--- WORK INSTRUCTIONS ---
A - Edit the ball python care text by rewriting the part that opens with the words "Ball Pythons are" and closes with "for proper digestion.", replacing "young chickens" with "young quail".
B - Pick up the ball python care text where it stops and continue it.

--- SELECTED TEXT ---
[Start of Attachment]

Light: "Day-light" or "full-spectrum" fluorescent lights will provide good lighting during the day. Unlike some reptiles, full spectrum lighting is not required, though it still is recommended. The snake should have a photoperiod of 12 hours of light and 12 hours of darkness. The light can be slowly increased by 2 hours in the summer, and decreased by 2 hours in the winter. Using a timer on the light will provide better control.
Water and humidity
A fresh pool of water should be available so the snake can immerse itself when it chooses. The container should be heavy so the snake can not knock it over. The water temperature should be between 72-79ºF, and any water which is added should be at that temperature. Snakes often defecate in the water, so it should be checked and changed daily.
Misting is generally not needed nor recommended, however, if the humidity is extremely low, a daily misting will provide the higher humidity that aids in proper shedding. Ball Pythons should not be kept in a damp environment since this can lead to skin infections and other problems.
Ball Pythons are carnivores, and kill their prey by constricting it. Younger, smaller snakes can be fed baby mice. Larger snakes are fed adult mice, rats, or young chickens. All of these should be pre-killed and are available frozen; be sure to buy them from a reputable source. They should be allowed to thaw (not heated) before they are given. Avoid live prey since they can cause severe bite wounds on snakes, and these often become infected if not treated promptly and properly. After feeding, it is very important that the cage temperature be within acceptable limits for proper digestion.

[End of Attachment]

Dataset entries:

[Start of Attachment]

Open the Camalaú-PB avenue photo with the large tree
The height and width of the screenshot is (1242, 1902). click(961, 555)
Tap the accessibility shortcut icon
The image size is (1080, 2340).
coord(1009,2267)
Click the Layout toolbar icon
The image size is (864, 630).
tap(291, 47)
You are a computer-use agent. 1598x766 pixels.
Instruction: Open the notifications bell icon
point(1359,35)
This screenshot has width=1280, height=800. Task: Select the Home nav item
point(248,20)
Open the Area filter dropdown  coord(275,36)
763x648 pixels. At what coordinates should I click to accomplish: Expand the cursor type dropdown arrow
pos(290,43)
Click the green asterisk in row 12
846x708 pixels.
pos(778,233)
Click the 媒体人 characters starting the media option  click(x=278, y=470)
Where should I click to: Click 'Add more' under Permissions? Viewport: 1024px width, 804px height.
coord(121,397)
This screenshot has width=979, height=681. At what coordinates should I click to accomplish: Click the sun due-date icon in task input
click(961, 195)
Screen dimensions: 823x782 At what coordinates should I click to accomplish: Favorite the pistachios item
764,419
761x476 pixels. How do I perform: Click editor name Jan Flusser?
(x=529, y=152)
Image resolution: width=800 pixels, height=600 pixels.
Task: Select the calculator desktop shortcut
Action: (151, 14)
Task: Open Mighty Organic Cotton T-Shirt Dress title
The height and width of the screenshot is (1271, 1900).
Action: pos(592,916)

[End of Attachment]

--- TASK RESPONSES ---
A -
Ball Pythons are carnivores, and kill their prey by constricting it. Younger, smaller snakes can be fed baby mice. Larger snakes are fed adult mice, rats, or young quail. All of these should be pre-killed and are available frozen; be sure to buy them from a reputable source. They should be allowed to thaw (not heated) before they are given. Avoid live prey since they can cause severe bite wounds on snakes, and these often become infected if not treated promptly and properly. After feeding, it is very important that the cage temperature be within acceptable limits for proper digestion.

B -
How often the snake is fed varies with its age, the environmental temperature, reproductive state, the size of the prey, and the activity level of the snake. Younger snakes are fed more often - once or twice a week; large snakes may be fed once every 1-2 weeks. In the winter, or if the environmental temperature is low, the snake will eat less or maybe not at all for several weeks. Females incubating a clutch of eggs will normally not eat until the eggs hatch. Snakes who are in the process of ecdysis (shedding) will generally not eat. Ball Pythons can be prone to obesity, so do not overfeed. Feed the Ball Python during the evening or at dusk.
Much has been written on breeding snakes. Before attempting to breed Ball Pythons, read as many in-depth sources as you can. It is a money and time commitment, which should be entered into after much thought and research. Important points to know: the sexes should be separated for several weeks prior to mating, and kept at cooler temperatures at night (68ºF). The eggs, generally 4 to 7 in number, are laid about a month after breeding. The eggs are easily damaged. The mother will incubate the eggs. If necessary, they can be incubated in a separate cage at around 84-90ºF, at high humidity (90-100%), although some recommend incubating at 65-75% humidity and increasing it to almost 100% several days before the expected hatching. Eggs usually hatch in 60 days. Hatchlings often need to be force fed.